- [Exercise instructions]:
Exactly as they appear below, repeat the lines from the one with "Screen dimensions: 750x500" through the one with "Click the เปรียบเทียบกับ", and no others.

- [Stored items]:

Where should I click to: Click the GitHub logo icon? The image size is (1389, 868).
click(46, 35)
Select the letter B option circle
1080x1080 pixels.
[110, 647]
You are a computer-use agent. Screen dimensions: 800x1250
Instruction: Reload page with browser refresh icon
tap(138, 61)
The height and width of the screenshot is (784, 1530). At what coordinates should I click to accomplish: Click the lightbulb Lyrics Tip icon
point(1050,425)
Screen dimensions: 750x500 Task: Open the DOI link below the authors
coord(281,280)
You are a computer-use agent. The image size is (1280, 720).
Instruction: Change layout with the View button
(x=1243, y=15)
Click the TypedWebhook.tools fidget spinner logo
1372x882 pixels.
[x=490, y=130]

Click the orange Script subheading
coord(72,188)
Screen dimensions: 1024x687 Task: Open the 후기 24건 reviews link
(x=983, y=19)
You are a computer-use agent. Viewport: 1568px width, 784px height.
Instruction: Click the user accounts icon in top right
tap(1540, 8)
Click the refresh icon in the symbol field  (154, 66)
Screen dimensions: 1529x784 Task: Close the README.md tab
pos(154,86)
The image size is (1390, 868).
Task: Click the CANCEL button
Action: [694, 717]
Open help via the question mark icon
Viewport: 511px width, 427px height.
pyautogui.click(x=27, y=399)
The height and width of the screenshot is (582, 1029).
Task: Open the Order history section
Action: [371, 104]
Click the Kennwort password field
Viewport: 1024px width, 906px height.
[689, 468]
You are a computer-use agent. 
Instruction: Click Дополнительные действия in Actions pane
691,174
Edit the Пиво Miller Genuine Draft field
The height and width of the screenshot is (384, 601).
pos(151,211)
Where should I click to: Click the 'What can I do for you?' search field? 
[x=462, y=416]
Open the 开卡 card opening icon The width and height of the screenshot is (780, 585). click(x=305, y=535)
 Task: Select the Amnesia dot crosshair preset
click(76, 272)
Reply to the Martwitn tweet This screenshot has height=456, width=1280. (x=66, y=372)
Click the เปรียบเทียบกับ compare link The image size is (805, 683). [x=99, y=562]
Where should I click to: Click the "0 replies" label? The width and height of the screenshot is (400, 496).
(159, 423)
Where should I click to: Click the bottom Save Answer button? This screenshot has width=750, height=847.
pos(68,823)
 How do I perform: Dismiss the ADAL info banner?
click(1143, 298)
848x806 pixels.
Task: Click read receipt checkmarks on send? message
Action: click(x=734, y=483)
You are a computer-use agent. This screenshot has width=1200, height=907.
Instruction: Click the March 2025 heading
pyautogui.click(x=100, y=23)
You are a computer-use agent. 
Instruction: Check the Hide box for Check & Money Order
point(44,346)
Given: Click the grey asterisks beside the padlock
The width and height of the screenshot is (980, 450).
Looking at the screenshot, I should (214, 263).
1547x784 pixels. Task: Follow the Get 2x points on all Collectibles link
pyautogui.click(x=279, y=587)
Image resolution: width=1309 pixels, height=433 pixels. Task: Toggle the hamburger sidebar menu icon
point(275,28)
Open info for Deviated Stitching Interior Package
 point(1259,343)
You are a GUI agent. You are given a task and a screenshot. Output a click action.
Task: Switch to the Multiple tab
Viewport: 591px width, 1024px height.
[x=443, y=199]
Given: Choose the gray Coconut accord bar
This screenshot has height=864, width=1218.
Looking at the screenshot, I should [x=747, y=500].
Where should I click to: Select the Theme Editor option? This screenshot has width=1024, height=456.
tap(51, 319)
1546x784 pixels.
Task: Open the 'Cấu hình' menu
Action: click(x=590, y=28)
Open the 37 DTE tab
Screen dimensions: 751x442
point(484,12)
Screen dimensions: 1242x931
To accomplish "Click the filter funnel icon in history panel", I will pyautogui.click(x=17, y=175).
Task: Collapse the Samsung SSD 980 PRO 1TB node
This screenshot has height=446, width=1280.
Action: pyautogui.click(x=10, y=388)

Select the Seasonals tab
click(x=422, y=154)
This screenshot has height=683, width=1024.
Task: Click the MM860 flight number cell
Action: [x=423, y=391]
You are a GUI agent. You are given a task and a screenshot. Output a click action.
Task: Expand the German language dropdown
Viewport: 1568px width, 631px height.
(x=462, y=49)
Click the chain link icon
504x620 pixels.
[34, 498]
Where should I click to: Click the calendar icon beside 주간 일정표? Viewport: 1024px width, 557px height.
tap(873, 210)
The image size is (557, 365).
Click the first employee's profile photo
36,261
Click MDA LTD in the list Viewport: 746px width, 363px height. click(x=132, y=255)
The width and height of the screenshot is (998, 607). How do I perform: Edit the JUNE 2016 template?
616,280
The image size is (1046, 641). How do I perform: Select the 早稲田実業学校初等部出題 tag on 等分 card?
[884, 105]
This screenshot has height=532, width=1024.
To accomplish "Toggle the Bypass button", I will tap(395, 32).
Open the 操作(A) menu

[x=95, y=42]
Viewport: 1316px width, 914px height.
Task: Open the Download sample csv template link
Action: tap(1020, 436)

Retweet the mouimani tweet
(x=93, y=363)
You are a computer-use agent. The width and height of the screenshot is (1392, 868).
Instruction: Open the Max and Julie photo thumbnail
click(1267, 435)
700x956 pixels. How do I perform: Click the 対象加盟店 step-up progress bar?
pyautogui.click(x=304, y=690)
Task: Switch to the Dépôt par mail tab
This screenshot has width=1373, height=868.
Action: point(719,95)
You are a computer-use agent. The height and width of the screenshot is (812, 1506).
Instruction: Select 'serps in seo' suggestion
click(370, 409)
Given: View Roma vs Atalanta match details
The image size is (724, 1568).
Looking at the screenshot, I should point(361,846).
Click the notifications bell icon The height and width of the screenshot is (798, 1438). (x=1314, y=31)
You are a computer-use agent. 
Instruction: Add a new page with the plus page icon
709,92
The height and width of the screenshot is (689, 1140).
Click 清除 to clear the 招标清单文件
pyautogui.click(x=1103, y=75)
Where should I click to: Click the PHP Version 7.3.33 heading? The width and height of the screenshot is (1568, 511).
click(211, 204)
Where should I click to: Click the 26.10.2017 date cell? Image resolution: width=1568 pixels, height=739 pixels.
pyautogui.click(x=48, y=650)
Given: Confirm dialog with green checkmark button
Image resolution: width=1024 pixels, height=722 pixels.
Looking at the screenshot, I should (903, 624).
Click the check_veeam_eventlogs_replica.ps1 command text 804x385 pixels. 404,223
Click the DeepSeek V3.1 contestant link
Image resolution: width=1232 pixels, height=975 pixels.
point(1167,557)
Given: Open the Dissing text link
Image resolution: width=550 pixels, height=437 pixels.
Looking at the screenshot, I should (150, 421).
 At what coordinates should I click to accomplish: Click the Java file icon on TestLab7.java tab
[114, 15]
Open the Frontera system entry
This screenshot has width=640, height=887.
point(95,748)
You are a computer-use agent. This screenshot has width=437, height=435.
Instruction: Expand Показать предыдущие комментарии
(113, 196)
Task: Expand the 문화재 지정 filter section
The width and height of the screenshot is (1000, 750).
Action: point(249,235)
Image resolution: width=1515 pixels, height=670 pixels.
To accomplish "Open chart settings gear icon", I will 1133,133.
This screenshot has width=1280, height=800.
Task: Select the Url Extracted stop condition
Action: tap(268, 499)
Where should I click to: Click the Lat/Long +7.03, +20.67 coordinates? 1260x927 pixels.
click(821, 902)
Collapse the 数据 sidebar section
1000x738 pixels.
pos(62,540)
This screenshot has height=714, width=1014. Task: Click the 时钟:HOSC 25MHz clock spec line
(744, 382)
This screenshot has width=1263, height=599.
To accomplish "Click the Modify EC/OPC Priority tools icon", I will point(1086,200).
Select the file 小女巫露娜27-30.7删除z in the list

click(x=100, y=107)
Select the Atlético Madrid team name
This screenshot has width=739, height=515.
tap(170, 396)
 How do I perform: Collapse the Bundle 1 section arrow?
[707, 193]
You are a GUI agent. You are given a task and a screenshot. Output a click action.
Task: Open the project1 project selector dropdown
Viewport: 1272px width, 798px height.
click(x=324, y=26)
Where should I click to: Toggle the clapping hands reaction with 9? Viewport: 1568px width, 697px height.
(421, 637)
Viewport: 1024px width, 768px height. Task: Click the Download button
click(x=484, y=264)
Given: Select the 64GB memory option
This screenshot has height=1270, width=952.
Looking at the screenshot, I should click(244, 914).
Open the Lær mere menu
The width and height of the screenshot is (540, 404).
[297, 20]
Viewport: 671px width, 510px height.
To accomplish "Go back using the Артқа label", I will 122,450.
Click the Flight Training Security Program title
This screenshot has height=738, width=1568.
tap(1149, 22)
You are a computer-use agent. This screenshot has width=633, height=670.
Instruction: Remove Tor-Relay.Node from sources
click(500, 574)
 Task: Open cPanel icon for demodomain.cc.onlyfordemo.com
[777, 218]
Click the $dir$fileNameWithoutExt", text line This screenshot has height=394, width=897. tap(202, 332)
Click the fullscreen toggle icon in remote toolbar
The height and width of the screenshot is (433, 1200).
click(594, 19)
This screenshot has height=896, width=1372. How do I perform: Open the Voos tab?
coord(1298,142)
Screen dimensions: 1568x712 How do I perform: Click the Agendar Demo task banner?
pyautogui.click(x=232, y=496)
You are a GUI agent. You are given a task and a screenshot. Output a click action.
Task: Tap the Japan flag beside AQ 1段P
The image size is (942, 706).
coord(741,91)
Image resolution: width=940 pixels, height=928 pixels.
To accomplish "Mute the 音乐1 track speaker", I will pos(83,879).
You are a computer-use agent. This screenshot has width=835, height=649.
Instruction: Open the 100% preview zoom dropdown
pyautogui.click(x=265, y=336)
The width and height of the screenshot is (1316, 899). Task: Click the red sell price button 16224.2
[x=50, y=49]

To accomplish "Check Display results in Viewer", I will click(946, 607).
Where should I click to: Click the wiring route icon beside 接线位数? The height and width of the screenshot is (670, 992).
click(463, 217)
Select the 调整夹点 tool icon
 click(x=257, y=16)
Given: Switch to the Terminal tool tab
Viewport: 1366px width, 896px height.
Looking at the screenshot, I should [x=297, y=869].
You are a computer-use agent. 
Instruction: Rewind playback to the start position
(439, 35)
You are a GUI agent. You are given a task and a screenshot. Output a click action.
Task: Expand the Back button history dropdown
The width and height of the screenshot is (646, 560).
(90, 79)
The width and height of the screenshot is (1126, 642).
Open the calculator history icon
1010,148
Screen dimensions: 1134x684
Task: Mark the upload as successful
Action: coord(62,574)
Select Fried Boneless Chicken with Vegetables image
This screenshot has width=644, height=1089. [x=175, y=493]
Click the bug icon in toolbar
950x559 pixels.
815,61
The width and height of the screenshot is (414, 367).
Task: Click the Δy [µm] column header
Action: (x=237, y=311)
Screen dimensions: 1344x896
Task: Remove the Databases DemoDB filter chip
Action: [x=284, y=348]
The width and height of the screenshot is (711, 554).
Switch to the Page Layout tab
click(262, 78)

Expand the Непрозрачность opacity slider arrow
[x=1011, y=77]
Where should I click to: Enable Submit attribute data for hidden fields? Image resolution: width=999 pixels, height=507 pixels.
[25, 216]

- [Reply]:
Screen dimensions: 750x500 Task: Open the DOI link below the authors
coord(281,280)
You are a computer-use agent. The image size is (1280, 720).
Instruction: Change layout with the View button
(x=1243, y=15)
Click the TypedWebhook.tools fidget spinner logo
1372x882 pixels.
[x=490, y=130]

Click the orange Script subheading
coord(72,188)
Screen dimensions: 1024x687 Task: Open the 후기 24건 reviews link
(x=983, y=19)
You are a computer-use agent. Viewport: 1568px width, 784px height.
Instruction: Click the user accounts icon in top right
tap(1540, 8)
Click the refresh icon in the symbol field  (154, 66)
Screen dimensions: 1529x784 Task: Close the README.md tab
pos(154,86)
The image size is (1390, 868).
Task: Click the CANCEL button
Action: [694, 717]
Open help via the question mark icon
Viewport: 511px width, 427px height.
pyautogui.click(x=27, y=399)
The height and width of the screenshot is (582, 1029).
Task: Open the Order history section
Action: [371, 104]
Click the Kennwort password field
Viewport: 1024px width, 906px height.
[689, 468]
You are a computer-use agent. 
Instruction: Click Дополнительные действия in Actions pane
691,174
Edit the Пиво Miller Genuine Draft field
The height and width of the screenshot is (384, 601).
pos(151,211)
Where should I click to: Click the 'What can I do for you?' search field? 
[x=462, y=416]
Open the 开卡 card opening icon The width and height of the screenshot is (780, 585). click(x=305, y=535)
 Task: Select the Amnesia dot crosshair preset
click(76, 272)
Reply to the Martwitn tweet This screenshot has height=456, width=1280. (x=66, y=372)
Click the เปรียบเทียบกับ compare link The image size is (805, 683). [x=99, y=562]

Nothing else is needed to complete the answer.